Last weekend I did my annual Memorial Day phenology photo shoot in the garden. Phenology is the science of tracking when, for example, the daffodils first bloom in a certain location. It’s becoming a very important science for documenting climate change.
Beginning gardeners are often disappointed by how long it takes to finally have something to eat — tomatoes and peppers don’t produce much until late July, if you’re lucky. So what are some things we can grow that will give us early eats? Look to edible perennials in the landscape, my friends. Let’s take a tour of some of the goodness we’re already enjoying in late May in Minnesota.
Asparagus and strawberries. The asparagus seeded out a couple weeks ago — the plants are finally mature enough that next year we should be able to harvest some. Boy, it’s been a long wait. Strawberries should be ripe in 7-10 days, and new anti-rabbit netting seems to be helping.
Dill. It’s needed thinning several times anyway, so I’ve been adding the tiny plants to salads and dressings. Dill is not technically a perennial, but it re-seeds itself. In great numbers. Plant it once and you’ll always have it. Everywhere.
Lettuce and radishes! YES! We need to eat these up as fast as we can because the forecast for this week is hot.
Left to right: oregano, garlic, and chives (dying tulips in the background). Chives were one of the first things that came up when the snow cleared out — we’ve been eating them since late April. I’ve also dried some oregano. Garlic scapes will pop up in the next two weeks.
Chive flowers, which are also an interesting addition to salads. I prefer to eat them before they open, though. It’s a texture issue.
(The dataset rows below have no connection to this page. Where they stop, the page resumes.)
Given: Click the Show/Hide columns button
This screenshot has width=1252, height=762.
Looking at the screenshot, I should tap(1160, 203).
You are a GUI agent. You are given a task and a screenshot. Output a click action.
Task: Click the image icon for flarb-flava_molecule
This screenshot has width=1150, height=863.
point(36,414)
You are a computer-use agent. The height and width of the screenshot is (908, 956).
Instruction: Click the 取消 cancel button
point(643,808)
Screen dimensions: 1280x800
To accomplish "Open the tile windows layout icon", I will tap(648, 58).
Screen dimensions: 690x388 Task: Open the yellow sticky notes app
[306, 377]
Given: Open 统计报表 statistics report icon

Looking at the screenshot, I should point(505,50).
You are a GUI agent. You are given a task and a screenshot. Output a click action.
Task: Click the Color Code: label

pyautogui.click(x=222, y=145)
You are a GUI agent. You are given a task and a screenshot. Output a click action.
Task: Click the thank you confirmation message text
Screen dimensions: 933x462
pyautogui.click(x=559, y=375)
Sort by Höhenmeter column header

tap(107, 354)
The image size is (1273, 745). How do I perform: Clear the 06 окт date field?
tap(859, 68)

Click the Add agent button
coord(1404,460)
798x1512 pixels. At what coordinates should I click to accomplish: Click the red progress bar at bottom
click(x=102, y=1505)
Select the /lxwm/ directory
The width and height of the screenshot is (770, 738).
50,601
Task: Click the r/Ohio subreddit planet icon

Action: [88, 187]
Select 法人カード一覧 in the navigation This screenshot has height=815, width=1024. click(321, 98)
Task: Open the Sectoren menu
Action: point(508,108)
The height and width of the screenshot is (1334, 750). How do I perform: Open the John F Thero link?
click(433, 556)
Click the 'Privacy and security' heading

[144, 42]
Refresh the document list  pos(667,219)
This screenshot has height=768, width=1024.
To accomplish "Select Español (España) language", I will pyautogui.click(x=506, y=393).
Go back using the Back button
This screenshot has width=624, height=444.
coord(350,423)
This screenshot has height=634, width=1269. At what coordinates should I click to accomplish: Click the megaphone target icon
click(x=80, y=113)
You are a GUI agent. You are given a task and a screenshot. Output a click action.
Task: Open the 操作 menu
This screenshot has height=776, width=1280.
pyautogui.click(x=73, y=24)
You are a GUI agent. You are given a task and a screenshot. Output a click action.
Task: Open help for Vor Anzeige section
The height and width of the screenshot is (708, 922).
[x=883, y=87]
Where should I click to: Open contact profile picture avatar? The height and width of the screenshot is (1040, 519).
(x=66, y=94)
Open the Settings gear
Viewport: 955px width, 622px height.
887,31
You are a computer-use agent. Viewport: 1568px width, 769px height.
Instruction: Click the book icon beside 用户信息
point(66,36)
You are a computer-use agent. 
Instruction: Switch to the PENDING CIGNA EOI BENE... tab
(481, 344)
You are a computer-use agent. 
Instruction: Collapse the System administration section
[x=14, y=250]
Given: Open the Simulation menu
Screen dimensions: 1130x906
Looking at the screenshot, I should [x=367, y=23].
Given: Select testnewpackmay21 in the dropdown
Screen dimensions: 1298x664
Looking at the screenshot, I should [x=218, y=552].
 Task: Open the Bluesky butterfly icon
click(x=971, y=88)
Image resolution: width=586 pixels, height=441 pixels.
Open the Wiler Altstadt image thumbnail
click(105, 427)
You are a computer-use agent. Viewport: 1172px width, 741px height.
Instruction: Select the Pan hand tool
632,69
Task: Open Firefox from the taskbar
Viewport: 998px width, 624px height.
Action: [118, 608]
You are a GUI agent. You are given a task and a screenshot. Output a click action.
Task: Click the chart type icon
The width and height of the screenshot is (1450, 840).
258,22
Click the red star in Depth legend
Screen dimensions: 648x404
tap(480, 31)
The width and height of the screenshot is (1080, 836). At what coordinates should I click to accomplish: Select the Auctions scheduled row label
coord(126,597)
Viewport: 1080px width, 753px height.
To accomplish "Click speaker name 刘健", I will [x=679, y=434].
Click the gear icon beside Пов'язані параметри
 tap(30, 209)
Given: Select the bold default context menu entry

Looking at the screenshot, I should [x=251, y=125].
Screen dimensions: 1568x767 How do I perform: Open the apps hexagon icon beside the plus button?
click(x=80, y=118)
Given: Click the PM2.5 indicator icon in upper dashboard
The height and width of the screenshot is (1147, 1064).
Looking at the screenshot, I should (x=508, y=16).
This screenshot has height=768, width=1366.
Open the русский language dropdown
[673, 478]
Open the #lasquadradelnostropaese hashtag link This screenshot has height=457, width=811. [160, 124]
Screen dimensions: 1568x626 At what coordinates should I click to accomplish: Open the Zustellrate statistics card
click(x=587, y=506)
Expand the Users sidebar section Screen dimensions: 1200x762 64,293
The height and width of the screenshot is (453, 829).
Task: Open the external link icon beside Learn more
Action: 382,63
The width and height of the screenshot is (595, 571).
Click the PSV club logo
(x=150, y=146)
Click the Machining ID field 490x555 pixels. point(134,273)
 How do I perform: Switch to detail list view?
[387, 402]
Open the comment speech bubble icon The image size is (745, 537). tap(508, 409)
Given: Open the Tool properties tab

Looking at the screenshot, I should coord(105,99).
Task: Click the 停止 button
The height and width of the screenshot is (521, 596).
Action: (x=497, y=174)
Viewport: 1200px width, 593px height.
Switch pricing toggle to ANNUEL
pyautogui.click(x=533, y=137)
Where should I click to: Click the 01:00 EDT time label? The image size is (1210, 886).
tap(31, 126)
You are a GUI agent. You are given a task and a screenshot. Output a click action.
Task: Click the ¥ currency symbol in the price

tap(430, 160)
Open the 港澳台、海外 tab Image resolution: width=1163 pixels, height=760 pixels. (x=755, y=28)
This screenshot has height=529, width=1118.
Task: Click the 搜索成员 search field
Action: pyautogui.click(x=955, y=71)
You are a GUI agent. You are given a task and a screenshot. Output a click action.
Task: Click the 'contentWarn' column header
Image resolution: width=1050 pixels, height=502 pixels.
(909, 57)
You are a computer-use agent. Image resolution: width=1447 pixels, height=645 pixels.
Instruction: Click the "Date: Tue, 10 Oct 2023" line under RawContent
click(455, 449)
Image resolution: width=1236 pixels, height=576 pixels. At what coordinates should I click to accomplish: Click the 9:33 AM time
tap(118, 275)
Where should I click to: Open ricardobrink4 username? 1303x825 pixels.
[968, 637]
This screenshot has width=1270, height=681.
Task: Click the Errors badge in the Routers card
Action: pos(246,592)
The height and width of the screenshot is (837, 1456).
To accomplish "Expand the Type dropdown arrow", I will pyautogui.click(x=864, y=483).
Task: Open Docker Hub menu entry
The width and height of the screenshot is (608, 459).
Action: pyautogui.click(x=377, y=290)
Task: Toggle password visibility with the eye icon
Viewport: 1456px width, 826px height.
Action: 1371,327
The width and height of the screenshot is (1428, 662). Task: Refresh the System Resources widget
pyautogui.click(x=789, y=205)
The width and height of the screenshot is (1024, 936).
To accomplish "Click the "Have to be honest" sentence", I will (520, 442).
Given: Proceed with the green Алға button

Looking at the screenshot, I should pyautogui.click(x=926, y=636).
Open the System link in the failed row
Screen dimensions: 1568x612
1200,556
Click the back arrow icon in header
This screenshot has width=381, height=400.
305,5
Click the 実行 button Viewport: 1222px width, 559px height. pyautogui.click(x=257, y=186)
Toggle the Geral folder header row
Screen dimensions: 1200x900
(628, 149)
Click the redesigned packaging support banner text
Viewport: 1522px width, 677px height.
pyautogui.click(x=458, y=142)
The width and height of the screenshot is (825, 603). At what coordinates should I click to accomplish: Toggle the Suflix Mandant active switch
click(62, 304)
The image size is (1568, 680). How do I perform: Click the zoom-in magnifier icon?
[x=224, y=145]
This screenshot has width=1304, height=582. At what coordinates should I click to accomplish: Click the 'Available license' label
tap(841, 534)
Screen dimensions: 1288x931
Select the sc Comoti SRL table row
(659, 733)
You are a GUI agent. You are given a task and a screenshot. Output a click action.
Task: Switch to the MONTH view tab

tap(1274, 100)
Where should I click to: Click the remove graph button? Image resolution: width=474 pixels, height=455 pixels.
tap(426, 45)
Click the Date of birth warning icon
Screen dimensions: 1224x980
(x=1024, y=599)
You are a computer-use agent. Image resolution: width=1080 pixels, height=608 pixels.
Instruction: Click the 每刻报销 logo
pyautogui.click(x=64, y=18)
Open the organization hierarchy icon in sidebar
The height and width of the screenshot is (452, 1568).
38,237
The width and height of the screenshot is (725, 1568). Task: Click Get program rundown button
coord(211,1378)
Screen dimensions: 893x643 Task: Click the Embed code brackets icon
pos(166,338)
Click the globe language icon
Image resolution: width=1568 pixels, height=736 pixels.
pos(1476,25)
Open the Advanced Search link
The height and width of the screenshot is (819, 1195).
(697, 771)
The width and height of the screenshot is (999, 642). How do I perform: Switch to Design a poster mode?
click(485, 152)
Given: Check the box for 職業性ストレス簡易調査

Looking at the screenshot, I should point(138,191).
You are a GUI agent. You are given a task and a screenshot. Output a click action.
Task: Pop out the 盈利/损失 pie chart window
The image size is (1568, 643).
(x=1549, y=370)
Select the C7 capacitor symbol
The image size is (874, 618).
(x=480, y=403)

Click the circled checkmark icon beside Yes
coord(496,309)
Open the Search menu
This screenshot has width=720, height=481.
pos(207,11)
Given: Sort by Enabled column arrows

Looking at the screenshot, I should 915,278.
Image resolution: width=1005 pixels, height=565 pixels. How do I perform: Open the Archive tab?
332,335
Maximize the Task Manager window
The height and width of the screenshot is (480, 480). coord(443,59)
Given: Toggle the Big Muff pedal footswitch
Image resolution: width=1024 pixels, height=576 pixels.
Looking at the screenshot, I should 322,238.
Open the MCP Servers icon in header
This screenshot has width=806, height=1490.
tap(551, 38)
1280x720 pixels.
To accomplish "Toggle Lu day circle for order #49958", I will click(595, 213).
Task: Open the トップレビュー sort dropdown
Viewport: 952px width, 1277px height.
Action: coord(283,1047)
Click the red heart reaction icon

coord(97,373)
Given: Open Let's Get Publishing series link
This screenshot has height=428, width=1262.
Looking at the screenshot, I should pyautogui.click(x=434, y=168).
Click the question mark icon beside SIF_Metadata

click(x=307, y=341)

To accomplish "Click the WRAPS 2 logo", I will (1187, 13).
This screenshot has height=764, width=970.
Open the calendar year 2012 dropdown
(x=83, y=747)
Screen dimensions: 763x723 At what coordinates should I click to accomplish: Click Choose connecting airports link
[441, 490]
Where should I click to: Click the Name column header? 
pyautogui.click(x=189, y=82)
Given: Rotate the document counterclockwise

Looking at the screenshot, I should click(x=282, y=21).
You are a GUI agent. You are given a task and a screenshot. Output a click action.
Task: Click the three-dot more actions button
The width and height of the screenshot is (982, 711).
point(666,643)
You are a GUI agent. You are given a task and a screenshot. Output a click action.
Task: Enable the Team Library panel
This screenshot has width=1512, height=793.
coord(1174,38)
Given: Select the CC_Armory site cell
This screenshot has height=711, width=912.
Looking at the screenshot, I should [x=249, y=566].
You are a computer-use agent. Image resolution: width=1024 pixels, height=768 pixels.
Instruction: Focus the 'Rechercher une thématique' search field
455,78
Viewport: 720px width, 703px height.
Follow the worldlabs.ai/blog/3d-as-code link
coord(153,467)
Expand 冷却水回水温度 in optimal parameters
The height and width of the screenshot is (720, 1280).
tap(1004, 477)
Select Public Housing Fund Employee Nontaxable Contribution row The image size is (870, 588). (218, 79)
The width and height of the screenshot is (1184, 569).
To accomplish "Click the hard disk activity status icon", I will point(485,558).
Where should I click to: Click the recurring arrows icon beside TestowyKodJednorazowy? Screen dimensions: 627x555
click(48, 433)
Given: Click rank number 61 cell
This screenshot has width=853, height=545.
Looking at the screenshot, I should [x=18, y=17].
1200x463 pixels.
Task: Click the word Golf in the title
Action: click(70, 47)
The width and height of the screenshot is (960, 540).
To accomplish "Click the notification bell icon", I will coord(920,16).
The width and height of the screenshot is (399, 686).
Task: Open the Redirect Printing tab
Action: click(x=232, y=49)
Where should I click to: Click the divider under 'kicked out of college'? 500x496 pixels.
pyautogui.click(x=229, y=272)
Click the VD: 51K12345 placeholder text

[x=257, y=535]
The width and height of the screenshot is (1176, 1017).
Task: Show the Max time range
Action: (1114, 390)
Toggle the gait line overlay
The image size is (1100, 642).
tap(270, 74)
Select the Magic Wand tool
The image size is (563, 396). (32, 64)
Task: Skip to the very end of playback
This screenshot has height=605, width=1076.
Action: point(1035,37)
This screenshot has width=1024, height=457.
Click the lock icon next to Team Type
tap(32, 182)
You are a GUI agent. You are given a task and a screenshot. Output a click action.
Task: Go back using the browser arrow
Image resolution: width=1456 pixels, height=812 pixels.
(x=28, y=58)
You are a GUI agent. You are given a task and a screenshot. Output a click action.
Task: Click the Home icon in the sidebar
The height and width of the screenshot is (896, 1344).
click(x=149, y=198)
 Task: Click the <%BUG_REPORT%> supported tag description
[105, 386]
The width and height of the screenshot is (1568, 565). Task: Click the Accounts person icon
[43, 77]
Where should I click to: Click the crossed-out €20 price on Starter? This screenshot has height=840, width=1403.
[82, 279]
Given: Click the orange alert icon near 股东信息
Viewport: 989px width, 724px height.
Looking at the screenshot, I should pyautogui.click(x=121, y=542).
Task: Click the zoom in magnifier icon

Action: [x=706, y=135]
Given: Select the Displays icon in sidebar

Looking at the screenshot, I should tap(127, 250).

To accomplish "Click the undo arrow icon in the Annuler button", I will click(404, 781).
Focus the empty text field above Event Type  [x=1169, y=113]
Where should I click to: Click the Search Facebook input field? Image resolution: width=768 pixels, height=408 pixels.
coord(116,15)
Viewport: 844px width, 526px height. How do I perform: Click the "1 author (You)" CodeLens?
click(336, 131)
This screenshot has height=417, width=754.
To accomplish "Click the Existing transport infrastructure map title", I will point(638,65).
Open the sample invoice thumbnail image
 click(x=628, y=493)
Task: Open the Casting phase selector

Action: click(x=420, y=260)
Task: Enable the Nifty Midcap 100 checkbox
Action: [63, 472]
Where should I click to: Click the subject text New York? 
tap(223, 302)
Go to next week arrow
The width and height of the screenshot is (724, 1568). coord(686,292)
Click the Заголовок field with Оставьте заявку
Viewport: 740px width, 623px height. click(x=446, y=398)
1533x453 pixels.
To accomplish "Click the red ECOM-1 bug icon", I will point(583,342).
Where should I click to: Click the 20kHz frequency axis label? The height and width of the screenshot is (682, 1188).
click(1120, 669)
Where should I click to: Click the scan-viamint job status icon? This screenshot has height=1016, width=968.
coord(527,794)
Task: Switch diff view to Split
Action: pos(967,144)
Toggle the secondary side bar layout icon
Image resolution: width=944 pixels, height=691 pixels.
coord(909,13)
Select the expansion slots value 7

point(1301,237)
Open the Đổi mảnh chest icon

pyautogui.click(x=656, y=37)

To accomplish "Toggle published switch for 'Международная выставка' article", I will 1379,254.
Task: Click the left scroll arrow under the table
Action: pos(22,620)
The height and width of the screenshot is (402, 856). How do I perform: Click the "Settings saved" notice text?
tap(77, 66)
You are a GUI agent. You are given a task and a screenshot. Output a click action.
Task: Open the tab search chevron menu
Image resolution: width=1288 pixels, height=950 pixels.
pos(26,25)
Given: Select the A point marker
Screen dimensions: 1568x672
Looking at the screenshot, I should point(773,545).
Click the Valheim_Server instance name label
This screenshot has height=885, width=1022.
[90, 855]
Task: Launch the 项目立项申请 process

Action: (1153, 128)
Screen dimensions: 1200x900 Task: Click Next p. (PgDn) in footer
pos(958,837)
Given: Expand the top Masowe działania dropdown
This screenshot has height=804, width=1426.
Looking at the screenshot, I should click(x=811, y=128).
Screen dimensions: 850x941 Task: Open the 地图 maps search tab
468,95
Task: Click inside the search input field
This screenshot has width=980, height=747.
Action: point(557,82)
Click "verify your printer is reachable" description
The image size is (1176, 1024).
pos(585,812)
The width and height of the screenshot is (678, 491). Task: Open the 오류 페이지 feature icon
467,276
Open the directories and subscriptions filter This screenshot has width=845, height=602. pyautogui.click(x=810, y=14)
The kids with their first harvest of lettuce and radishes from their gardens (in the background). I’ve read that involving kids with gardening can encourage them to eat more vegetables, but seeing it with my own eyes has been freaking awesome. My almost-4-year-olds, picking radishes, brushing off the dirt, and eating them while jumping on their trampolines. Strange but fun.
June 6, 2011 at 3:54 pm
oh man >> those kids.
they’re so happy about their little harvest. I LOVE IT!
June 7, 2011 at 1:40 pm
excellent! i think my radishes are probably ready to harvest (it’s my first year growing them so i’m not sure when to pull them up). and i totally need to get some of that netting for the strawberries.